Dr Gertz focused on farmer engagement in Denmark and their focus on reducing nitrate levels and the difference between Denmark’s approach and neighbouring countries in terms of focus nutrients. A key issue being the nitrogen contribution to coastal water bodies, with a large coastline.
One key mitigation technique he spoke of was the countries focus on restoring and constructing wetlands. As well as increased farmer engagement through the use of catchment officers, who are working closely with farmers to deliver technical advice based on local needs, a new concept in Denmark which has traditionally used legalisation to enact change.
CSIRO Agriculture and Food (Australia) Peter Thorburn, Digital Agriculture, Helping Farmers Reduce impacts of cropping on the Great Barrier Reef.
Dr Thorburn spoke about the technical and cultural challenges around reducing the impact of cropping, through dissolved nitrogen, on the Great Barrier Reef. With a large body of work underway to protect the Australian asset.
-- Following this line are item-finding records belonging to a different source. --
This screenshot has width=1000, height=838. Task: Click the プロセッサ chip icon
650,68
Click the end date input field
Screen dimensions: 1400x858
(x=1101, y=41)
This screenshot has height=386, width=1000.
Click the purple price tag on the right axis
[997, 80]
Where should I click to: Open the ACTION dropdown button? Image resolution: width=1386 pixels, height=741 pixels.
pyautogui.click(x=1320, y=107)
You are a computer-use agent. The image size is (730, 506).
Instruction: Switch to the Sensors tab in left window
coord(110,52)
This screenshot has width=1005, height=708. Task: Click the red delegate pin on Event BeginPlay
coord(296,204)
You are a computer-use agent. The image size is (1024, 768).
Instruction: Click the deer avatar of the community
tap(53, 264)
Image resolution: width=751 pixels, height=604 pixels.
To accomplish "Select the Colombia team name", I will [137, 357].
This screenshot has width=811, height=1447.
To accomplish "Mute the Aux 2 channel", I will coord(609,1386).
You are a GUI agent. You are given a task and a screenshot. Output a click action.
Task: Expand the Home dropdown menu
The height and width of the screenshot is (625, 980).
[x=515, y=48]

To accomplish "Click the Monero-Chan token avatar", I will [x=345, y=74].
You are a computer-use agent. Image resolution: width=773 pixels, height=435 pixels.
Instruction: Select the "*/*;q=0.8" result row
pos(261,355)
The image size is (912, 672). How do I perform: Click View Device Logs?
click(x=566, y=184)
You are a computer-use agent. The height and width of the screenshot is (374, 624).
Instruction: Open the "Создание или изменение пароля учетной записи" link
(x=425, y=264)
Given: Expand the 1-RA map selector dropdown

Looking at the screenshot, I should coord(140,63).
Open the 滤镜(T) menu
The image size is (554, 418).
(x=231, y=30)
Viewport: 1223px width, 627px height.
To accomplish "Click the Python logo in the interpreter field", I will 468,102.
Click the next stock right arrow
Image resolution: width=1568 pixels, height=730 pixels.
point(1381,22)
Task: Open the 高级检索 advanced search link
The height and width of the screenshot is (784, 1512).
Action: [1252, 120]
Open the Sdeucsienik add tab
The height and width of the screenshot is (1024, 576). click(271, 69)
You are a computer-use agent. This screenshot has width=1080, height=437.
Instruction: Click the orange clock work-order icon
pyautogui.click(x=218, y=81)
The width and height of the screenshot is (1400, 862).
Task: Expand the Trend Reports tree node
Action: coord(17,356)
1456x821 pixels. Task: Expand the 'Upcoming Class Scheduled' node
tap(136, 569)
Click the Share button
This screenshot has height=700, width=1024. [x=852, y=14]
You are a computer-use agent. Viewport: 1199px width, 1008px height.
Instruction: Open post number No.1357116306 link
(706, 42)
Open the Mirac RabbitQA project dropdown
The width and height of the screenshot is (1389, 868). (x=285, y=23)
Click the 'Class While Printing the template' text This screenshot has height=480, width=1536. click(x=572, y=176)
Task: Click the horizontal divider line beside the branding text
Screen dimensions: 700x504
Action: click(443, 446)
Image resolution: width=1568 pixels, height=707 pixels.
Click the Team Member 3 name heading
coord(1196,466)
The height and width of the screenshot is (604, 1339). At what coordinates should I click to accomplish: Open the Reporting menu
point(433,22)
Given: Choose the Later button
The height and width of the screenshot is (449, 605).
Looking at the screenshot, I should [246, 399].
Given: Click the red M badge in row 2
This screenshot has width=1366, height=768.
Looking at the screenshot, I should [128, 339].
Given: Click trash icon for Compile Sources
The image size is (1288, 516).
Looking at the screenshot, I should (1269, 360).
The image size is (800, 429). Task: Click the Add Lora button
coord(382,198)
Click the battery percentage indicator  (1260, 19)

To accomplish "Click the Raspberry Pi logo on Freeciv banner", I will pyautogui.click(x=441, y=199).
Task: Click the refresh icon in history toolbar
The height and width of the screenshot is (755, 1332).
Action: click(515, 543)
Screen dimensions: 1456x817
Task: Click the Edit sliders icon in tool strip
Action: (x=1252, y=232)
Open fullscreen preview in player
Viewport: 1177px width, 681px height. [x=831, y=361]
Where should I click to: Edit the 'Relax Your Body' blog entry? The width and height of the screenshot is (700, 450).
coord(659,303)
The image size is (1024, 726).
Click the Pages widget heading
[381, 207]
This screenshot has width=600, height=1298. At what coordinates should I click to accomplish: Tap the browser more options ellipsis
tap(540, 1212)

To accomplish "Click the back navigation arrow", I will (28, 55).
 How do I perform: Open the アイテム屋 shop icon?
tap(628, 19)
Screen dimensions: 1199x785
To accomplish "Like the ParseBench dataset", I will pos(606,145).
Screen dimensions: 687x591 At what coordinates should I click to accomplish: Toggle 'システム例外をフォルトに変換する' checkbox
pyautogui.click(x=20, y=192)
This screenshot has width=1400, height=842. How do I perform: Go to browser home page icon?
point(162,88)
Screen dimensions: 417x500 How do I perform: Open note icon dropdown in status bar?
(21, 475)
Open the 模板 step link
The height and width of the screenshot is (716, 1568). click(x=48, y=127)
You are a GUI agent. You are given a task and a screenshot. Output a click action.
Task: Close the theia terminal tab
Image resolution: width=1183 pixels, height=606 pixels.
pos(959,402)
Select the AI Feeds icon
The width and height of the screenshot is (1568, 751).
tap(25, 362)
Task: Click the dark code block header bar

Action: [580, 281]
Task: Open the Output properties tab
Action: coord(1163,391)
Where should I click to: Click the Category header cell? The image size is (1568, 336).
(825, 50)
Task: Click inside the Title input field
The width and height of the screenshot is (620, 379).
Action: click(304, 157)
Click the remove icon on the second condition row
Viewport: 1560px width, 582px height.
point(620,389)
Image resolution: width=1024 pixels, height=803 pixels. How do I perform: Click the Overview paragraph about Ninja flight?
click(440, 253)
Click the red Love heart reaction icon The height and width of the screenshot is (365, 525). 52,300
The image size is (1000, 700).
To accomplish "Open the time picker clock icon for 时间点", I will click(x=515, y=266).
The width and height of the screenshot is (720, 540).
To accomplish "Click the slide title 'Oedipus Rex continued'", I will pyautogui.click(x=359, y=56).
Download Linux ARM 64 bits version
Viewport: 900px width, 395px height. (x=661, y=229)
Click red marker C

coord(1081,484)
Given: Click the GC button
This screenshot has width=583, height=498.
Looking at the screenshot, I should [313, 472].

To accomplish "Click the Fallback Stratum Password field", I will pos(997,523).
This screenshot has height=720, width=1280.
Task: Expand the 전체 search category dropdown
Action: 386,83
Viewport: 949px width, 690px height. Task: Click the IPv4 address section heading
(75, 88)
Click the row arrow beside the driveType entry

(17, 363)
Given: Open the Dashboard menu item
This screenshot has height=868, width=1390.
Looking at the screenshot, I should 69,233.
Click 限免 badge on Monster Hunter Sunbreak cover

He spoke about the work being done through incentives, possible market based-approaches such as a water quality credit system, and regulation. As well as engagement with farmers around nitrogen and the development of several applications to guide their decision-making. CSIRO aim to roll out these apps and improve upon them through public engagement.
The whole picture
Other sessions over the three-days include: environmental challenges for agriculture; regional policy initiatives; reducing agricultural emissions; reducing nutrient loss to water; managing critical pathways; developments with overseer; challenges for irrigated agriculture; measurements and tools. Where participants will hear from council staff, organisations and other scientists.
Catalyst Water Quality Workshop
After the conclusion of the workshop, the group will be running the Catalyst Water Quality Workshop will run on Friday, focusing on targeted and effective water quality management, sharing and advancing science and policy tools to manage nutrient flow pathways and attenuation in sensitive agricultural catchments.
This workshop will include world-leading researchers and policy managers from Denmark, Ireland, USA and New Zealand, sharing learnings and new initiatives from around the world.